Medicare-Approved ICD-10 Codes for Hyperbaric Oxygen Therapy
Navigate Medicare's complex coverage rules for HBOT. Learn the approved ICD-10 codes, documentation mandates, and procedural billing requirements.
Navigate Medicare's complex coverage rules for HBOT. Learn the approved ICD-10 codes, documentation mandates, and procedural billing requirements.
Hyperbaric Oxygen Therapy (HBOT) involves exposing a patient to 100% oxygen at pressures greater than one atmosphere absolute within a specialized chamber. Medicare coverage for this service depends entirely on establishing medical necessity through accurate ICD-10 diagnosis coding and detailed documentation. Reimbursement is strictly limited to a defined set of conditions, and improper coding that fails to justify the treatment will result in claim denial.
The regulatory foundation for HBOT coverage is established by the National Coverage Determination (NCD) 20.29, which outlines the specific covered indications. This national policy may be further refined by Local Coverage Determinations (LCDs) issued by regional Medicare Administrative Contractors.
Medicare requires the use of the International Classification of Diseases, 10th Revision, Clinical Modification (ICD-10-CM) codes. These alphanumeric codes demand a high degree of clinical specificity and serve as the primary justification on the claim form. The code must directly link the patient’s underlying disease or injury to one of the few covered conditions listed in the NCD, demonstrating that the patient’s medical state warrants the treatment.
Medicare covers HBOT for approximately 15 distinct medical conditions, each corresponding to a specific range of ICD-10 codes. Covered acute conditions include acute carbon monoxide intoxication, decompression illness, and gas embolism. These diagnoses typically involve T-codes (injuries, poisonings, external causes) or specific I-codes (circulatory disorders).
HBOT is also covered for specific infectious and ischemic conditions, such as gas gangrene, necrotizing fasciitis, and chronic refractory osteomyelitis. Treatment for chronic bone infections requires an M-code and must demonstrate a failure of conventional management. Use as an adjunct for compromised skin grafts and flaps requires a T-code to indicate the graft’s failed or threatened state.
A frequently covered indication is diabetic wounds of the lower extremities, which requires a dual-code submission to satisfy medical necessity. This claim must include an ICD-10 code from the E11 category (Type 2 diabetes mellitus) or a similar diabetes code, paired with a wound code from the L97 category (Non-pressure chronic ulcer of lower limb). Treatment for delayed effects of radiation, such as soft tissue radionecrosis and osteoradionecrosis, is also covered and requires specific T-codes or M-codes to identify tissue damage secondary to therapeutic radiation.
Medicare requires exhaustive clinical documentation to support the medical necessity of HBOT, even when the correct ICD-10 code is used. For chronic wounds, such as diabetic foot ulcers, the medical record must provide measurable evidence that conventional wound care failed to produce healing. This evidence must demonstrate no measurable signs of healing for at least 30 consecutive days prior to initiating HBOT.
Documentation for diabetic wounds must classify the ulcer as Wagner Grade III or higher, signifying a full-thickness wound extending to bone or joint involvement. Continued treatment is only covered if the patient shows measurable signs of healing within any 30-day period following the start of HBOT. Required documentation includes dated physician signatures, specific wound measurements, and a comprehensive treatment plan with measurable goals.
The service is billed using specific procedural codes, which are distinct from the ICD-10 diagnosis codes. The facility reports the hyperbaric chamber treatment using the Healthcare Common Procedure Coding System (HCPCS) code G0277, which is billed per 30-minute interval of service.

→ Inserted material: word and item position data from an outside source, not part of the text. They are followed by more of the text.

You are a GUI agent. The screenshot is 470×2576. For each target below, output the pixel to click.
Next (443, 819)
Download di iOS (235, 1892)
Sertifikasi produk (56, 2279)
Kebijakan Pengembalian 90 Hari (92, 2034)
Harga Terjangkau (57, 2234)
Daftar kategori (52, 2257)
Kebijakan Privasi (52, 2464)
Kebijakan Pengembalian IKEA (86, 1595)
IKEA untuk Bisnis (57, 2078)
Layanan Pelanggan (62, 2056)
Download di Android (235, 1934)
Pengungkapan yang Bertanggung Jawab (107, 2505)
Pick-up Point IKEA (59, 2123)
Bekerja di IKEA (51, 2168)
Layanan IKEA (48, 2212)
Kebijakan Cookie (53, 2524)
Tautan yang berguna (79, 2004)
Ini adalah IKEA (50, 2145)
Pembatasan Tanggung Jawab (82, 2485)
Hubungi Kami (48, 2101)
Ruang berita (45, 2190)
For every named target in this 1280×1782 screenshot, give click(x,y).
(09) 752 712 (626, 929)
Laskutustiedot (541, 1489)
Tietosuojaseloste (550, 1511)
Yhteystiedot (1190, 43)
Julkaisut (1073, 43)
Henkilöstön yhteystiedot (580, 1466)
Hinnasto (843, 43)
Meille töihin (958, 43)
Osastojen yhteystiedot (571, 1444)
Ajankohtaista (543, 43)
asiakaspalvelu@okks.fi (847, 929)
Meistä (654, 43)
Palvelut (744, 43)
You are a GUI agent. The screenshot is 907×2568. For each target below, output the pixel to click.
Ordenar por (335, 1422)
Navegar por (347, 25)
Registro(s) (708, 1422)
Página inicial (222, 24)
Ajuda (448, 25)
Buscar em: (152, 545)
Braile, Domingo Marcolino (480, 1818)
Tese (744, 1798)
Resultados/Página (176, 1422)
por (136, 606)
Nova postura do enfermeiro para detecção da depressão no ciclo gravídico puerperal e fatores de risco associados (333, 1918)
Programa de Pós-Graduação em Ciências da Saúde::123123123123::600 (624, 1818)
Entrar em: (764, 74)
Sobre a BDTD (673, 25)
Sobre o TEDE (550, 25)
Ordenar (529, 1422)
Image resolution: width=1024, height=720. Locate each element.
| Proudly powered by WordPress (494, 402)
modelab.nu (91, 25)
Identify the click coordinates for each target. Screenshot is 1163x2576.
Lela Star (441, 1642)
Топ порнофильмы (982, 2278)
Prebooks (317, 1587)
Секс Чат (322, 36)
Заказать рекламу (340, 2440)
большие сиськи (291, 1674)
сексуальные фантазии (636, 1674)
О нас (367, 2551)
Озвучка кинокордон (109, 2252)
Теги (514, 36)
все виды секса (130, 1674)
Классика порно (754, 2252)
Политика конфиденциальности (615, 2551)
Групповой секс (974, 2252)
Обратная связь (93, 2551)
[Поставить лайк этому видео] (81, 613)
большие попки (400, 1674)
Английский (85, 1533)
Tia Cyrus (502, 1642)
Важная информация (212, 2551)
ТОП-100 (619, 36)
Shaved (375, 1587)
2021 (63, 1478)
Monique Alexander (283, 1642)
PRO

The calculation for G0277 units includes the entire treatment time under pressure, encompassing descent time, therapeutic time, air breaks, and ascent time. For example, a session lasting between 46 and 75 minutes is billed as two units, while 76 to 105 minutes is billed as three units. The supervising physician’s professional attendance is billed separately using Current Procedural Terminology (CPT) code 99183, reported once per treatment session.
Medicare explicitly excludes coverage for HBOT used to treat conditions not listed in NCD 20.29, deeming them investigational, experimental, or not medically necessary. Non-covered uses often include multiple sclerosis, cerebral palsy, cosmetic wound healing, and most chronic peripheral vascular insufficiencies.
When a patient seeks HBOT for a non-covered condition, the provider must issue an Advance Beneficiary Notice of Noncoverage (ABN). This official notice informs the beneficiary that Medicare is expected to deny the claim, transferring the financial responsibility to the patient. Failure to issue a valid ABN before providing a non-covered service means the provider cannot bill the patient, and the liability remains with the provider.